──────── AVAILABLE DATA ────────
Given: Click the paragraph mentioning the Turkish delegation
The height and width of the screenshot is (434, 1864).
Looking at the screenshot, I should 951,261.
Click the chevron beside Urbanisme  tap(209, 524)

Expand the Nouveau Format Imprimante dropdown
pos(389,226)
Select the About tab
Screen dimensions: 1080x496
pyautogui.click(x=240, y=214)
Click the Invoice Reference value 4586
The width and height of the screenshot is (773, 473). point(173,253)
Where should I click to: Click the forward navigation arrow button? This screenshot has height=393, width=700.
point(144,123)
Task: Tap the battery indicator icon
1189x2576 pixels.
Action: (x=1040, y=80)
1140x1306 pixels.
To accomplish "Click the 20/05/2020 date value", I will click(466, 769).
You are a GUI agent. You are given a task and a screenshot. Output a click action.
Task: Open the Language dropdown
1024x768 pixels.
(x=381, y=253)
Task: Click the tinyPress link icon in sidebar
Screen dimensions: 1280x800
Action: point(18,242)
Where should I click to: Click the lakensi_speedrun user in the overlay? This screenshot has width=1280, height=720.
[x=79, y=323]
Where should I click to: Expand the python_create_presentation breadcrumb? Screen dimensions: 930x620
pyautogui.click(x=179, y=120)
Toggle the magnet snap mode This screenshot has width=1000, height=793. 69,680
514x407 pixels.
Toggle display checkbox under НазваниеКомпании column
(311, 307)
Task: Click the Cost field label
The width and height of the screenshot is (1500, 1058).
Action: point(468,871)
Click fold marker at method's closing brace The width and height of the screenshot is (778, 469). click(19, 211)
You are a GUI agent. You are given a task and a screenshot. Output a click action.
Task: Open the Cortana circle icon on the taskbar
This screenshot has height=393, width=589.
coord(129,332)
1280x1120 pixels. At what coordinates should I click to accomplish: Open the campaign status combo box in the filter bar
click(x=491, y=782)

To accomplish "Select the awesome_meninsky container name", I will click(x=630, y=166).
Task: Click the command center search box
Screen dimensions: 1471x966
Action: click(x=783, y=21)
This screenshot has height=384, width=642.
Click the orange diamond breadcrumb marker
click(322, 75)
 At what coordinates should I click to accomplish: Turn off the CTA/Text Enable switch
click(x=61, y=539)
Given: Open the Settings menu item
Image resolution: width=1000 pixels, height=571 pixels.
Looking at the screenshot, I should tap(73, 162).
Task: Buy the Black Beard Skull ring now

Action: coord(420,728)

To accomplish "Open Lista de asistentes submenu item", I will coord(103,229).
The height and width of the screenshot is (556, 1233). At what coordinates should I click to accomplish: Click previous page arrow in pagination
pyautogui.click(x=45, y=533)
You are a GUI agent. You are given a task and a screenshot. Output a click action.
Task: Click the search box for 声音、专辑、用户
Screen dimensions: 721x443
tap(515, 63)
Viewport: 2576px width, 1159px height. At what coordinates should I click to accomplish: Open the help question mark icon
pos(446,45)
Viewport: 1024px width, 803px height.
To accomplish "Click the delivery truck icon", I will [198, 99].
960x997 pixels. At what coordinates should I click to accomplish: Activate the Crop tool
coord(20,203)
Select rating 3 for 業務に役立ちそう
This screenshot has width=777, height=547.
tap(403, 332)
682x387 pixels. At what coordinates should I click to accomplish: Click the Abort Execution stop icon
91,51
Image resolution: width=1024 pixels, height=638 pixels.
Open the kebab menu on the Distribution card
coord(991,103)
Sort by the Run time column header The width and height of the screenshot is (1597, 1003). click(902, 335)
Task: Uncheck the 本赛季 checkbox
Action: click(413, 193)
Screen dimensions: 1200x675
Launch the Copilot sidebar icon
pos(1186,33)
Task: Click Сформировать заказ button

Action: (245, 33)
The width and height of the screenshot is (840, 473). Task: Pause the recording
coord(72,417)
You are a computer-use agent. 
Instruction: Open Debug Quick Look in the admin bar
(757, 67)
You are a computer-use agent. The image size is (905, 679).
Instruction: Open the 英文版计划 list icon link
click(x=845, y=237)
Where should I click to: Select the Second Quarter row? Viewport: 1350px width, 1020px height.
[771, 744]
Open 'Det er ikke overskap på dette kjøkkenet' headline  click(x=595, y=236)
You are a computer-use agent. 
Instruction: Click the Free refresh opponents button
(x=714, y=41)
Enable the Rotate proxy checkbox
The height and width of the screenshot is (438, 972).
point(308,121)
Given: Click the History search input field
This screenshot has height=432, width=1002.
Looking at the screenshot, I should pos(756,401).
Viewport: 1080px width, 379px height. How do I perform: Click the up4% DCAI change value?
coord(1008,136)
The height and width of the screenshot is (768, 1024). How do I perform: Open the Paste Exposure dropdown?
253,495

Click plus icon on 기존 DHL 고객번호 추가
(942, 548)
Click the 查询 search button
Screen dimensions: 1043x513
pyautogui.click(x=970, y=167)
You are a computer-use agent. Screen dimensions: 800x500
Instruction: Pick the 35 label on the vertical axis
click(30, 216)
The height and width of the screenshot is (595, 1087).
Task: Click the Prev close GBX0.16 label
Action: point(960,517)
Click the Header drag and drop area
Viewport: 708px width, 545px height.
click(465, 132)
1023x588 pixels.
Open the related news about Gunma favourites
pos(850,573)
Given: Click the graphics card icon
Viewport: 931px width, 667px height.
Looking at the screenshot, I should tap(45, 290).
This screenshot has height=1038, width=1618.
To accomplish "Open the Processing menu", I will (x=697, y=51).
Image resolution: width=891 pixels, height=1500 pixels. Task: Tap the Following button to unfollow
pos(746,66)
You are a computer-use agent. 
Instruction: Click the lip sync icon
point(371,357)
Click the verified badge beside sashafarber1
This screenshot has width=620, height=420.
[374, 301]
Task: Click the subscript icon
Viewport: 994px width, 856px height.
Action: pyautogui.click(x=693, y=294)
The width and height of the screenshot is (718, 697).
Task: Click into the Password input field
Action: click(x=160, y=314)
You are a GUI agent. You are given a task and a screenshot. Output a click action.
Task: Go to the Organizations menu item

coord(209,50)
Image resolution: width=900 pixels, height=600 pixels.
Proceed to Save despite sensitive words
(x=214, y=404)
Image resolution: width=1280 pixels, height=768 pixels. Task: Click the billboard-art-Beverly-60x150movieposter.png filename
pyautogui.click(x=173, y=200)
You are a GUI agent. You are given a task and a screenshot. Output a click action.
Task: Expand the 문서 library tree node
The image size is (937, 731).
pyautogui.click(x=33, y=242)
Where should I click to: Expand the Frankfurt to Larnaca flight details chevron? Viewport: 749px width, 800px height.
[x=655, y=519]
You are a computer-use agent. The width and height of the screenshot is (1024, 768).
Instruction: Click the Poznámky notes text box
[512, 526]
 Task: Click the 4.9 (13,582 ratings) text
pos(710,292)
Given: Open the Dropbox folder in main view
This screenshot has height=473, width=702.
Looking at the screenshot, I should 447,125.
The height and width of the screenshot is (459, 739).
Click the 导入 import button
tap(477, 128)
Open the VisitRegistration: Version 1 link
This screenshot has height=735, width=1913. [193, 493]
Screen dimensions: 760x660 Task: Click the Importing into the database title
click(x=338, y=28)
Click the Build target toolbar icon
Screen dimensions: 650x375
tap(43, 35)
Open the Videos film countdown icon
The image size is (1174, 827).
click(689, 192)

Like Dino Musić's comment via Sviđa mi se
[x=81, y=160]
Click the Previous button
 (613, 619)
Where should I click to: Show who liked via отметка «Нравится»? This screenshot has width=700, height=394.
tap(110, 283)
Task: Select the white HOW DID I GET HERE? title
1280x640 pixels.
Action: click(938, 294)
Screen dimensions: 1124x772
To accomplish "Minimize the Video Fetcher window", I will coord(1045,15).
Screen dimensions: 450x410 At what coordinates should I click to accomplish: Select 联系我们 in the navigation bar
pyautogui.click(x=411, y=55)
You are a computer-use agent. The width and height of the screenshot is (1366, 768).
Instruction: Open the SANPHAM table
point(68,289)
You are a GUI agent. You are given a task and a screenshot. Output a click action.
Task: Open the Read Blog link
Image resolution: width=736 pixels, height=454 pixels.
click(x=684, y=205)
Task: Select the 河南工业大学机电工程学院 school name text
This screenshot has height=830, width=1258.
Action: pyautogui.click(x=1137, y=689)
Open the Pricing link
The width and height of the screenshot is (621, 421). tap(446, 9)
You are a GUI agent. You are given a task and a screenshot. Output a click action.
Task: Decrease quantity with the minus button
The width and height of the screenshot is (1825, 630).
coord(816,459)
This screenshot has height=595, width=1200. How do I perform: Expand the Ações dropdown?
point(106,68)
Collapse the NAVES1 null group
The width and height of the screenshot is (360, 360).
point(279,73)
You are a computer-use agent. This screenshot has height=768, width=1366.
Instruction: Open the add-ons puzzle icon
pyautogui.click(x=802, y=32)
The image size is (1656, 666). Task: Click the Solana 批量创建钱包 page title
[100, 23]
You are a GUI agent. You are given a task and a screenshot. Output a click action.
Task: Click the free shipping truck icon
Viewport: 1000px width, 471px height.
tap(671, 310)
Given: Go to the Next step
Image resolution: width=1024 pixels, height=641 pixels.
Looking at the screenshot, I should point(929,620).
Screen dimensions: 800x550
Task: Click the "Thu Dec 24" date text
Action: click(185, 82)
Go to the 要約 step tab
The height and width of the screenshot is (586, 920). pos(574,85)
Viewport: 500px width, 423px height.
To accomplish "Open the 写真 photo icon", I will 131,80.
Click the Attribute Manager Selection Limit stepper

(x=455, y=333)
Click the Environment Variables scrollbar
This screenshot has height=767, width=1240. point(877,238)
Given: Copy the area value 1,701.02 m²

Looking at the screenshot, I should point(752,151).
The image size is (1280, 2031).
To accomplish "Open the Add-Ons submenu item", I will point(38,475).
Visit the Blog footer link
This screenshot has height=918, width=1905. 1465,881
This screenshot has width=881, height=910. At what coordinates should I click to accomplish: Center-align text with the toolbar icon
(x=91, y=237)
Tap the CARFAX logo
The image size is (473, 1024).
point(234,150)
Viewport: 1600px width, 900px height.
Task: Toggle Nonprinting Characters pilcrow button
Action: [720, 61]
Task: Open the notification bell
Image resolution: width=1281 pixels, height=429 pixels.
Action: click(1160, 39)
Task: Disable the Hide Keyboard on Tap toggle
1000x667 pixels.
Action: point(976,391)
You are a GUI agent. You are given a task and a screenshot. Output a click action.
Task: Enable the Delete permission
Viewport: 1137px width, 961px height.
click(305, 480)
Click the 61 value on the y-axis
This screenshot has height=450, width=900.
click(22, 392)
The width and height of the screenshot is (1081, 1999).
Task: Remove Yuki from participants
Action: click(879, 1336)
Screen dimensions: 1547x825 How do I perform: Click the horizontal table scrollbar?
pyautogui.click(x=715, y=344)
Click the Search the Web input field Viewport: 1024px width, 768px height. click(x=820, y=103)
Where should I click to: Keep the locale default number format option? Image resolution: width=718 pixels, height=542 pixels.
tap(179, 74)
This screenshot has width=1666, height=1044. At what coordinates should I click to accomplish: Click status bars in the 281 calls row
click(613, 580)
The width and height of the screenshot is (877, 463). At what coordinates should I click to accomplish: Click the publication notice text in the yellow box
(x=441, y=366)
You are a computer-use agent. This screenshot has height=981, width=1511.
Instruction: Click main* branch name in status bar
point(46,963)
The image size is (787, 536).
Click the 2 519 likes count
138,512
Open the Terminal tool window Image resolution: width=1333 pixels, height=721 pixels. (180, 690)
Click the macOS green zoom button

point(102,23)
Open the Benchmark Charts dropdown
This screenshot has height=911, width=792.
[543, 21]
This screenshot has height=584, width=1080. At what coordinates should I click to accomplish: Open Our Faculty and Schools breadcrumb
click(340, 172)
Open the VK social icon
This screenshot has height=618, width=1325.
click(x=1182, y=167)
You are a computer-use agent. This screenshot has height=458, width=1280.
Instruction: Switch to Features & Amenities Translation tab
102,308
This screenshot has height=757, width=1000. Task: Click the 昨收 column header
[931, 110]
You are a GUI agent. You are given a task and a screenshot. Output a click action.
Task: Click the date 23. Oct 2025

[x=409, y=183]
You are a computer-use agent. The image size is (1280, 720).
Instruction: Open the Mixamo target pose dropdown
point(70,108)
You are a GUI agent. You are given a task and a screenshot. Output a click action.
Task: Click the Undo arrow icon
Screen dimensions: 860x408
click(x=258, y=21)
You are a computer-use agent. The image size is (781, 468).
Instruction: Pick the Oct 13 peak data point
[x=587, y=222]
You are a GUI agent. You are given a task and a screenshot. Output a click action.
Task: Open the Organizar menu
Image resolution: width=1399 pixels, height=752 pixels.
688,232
────────
* TASK DETAILS: Taking the listing above line by line, say how many lines include the string "truck", and give only that number.

* SOLUTION TO THIS EXERCISE: 2